## WHAT TO WORK ON
Print this span of the material below exactly: the line with "This screenshot has width=1568, height=588.", the line with "This screenshot has height=811, width=1400.", and every line between them, but nothing else.

RECORDS SUPPLIED Block Start

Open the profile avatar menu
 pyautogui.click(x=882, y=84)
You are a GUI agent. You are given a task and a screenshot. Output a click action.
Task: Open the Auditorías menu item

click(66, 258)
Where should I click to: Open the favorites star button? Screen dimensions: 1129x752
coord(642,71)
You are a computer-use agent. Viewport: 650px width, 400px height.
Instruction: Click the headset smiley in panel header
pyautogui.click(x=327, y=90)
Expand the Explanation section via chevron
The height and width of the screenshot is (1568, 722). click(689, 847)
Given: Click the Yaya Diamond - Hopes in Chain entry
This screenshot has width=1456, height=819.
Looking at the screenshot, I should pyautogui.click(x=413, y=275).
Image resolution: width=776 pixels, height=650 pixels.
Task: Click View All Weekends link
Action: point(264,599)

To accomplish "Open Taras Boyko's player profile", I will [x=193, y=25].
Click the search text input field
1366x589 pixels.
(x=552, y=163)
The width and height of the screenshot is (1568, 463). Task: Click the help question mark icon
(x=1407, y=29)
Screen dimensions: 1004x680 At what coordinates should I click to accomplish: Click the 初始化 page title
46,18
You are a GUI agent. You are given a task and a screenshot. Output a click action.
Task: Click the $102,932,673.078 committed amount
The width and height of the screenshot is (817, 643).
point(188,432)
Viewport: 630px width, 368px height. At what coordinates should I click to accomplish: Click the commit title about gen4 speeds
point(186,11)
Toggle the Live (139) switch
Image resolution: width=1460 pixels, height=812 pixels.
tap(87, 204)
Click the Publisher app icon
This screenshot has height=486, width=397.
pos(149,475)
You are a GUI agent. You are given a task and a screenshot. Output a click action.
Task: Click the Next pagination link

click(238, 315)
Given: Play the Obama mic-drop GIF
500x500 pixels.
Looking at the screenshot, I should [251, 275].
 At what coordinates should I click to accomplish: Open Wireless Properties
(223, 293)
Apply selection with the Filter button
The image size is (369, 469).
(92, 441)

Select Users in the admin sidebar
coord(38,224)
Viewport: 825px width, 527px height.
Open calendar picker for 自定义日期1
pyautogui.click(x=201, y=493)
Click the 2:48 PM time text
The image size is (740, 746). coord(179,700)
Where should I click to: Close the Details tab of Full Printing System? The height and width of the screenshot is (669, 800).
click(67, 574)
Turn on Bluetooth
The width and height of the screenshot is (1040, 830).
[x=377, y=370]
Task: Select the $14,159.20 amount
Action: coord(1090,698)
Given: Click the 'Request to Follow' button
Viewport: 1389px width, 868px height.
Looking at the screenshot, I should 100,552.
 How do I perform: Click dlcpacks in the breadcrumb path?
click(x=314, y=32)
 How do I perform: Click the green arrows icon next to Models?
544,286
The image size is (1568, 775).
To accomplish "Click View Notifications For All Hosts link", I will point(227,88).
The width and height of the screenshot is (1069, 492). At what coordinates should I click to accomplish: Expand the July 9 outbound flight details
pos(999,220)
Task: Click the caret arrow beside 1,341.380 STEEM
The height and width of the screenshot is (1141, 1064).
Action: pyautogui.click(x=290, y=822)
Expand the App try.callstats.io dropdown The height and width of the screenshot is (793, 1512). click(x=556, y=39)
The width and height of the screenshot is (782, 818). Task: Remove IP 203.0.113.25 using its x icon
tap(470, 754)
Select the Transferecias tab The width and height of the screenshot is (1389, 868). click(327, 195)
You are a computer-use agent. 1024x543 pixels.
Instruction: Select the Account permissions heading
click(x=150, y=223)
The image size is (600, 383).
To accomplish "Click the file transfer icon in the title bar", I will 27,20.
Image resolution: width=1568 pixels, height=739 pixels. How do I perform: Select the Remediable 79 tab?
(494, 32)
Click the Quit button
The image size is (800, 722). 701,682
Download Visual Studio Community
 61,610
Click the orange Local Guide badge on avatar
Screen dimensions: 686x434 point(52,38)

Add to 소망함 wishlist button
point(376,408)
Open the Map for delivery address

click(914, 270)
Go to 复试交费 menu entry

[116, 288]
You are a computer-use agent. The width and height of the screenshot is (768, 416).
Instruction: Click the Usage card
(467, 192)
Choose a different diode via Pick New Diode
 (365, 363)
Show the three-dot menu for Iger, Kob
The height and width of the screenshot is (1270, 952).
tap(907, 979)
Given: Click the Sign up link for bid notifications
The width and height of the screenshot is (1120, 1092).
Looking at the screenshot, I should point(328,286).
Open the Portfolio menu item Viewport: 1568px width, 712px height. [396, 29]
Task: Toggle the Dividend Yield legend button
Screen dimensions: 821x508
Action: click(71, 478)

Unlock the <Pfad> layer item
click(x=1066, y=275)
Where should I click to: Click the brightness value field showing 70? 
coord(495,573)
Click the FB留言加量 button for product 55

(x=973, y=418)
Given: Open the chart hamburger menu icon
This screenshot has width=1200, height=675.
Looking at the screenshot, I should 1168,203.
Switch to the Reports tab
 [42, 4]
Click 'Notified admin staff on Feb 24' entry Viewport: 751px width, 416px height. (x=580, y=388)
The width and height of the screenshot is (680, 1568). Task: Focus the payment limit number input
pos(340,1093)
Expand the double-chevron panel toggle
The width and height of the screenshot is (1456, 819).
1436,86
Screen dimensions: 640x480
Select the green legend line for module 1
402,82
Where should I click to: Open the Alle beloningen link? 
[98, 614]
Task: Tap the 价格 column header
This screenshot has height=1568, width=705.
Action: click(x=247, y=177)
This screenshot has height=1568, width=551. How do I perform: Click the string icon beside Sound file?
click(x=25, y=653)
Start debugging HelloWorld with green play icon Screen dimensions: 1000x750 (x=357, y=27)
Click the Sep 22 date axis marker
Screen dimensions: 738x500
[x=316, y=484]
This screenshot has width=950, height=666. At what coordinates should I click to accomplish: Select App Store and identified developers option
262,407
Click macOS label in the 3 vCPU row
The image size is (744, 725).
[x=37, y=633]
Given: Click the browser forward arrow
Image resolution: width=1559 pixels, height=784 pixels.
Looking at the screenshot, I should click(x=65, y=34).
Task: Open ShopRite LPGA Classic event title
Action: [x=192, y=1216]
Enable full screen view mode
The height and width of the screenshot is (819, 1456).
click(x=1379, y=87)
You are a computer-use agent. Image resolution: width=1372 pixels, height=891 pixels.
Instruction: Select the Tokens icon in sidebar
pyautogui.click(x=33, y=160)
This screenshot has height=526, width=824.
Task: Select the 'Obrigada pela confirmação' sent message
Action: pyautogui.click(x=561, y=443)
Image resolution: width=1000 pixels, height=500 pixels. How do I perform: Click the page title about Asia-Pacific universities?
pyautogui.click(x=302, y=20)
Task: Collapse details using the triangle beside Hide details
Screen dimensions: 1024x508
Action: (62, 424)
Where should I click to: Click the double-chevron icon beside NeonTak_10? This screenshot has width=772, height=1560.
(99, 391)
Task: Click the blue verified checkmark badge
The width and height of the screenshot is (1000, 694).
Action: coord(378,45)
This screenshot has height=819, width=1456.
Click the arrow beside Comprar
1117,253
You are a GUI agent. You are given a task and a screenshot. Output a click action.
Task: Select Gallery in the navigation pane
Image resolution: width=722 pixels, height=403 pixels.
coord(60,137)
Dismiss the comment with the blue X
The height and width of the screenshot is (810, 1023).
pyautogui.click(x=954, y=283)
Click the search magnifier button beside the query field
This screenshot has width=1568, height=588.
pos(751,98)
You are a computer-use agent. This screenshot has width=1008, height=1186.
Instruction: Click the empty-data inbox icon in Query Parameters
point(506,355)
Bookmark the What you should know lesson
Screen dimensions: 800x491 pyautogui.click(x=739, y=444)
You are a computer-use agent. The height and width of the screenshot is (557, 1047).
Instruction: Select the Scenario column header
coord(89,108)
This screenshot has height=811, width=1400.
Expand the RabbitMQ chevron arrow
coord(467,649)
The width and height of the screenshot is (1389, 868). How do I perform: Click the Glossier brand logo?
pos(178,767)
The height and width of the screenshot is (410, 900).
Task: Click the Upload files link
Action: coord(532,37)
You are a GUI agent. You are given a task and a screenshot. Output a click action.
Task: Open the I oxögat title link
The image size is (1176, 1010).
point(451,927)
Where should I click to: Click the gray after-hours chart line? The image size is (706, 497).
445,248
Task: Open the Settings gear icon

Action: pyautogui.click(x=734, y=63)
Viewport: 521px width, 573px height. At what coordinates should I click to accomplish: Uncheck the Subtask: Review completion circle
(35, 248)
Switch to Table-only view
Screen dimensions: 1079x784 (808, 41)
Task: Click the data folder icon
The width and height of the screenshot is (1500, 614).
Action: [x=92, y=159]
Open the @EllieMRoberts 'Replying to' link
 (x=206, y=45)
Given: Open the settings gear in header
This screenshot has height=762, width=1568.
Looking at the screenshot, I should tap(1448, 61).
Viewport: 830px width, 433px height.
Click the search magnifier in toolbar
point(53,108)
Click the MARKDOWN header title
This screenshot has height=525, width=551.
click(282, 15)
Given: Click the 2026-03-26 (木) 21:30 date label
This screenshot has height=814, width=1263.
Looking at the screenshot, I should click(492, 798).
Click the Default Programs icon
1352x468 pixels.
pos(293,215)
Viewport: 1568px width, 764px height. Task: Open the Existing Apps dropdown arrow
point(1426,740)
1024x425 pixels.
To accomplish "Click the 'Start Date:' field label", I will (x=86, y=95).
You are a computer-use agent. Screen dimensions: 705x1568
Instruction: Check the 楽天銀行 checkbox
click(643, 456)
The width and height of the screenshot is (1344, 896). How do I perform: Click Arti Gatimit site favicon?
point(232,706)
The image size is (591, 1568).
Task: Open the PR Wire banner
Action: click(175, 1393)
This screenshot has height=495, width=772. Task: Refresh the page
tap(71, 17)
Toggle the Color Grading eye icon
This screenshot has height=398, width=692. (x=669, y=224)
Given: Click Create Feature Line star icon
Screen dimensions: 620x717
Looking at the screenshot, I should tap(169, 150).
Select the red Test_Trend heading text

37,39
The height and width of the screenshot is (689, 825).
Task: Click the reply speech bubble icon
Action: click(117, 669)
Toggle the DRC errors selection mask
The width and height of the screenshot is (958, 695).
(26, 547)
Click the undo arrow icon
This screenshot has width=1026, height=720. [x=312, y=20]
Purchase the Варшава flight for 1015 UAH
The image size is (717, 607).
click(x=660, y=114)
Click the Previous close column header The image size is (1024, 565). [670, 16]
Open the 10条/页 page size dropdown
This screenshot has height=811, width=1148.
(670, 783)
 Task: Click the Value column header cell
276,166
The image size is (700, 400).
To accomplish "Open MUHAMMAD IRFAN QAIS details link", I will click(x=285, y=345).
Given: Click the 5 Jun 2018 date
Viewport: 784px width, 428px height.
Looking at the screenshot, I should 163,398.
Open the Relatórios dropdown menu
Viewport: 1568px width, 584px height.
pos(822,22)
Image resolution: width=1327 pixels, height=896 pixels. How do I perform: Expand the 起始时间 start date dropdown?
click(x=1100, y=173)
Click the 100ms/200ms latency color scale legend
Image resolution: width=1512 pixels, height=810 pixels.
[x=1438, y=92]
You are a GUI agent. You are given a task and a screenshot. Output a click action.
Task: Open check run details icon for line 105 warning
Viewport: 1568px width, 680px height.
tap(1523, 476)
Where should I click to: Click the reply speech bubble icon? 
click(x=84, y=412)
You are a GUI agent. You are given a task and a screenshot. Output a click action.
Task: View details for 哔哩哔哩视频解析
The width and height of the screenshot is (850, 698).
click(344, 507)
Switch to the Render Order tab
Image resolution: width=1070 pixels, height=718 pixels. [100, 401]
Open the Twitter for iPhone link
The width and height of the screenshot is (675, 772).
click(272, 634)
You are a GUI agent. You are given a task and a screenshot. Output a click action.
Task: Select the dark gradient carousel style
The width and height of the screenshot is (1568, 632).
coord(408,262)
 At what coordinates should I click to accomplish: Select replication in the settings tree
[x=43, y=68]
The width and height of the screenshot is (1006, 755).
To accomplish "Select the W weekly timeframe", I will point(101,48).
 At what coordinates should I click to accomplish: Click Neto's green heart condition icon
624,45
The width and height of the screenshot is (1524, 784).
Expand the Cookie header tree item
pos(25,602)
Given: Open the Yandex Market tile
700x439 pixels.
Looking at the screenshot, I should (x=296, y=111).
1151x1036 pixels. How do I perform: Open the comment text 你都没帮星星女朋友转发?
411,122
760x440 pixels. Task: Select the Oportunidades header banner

RECORDS SUPPLIED Block End

## FINISHED TASK
This screenshot has width=1568, height=588.
pos(751,98)
You are a computer-use agent. This screenshot has width=1008, height=1186.
Instruction: Click the empty-data inbox icon in Query Parameters
point(506,355)
Bookmark the What you should know lesson
Screen dimensions: 800x491 pyautogui.click(x=739, y=444)
You are a computer-use agent. The height and width of the screenshot is (557, 1047).
Instruction: Select the Scenario column header
coord(89,108)
This screenshot has height=811, width=1400.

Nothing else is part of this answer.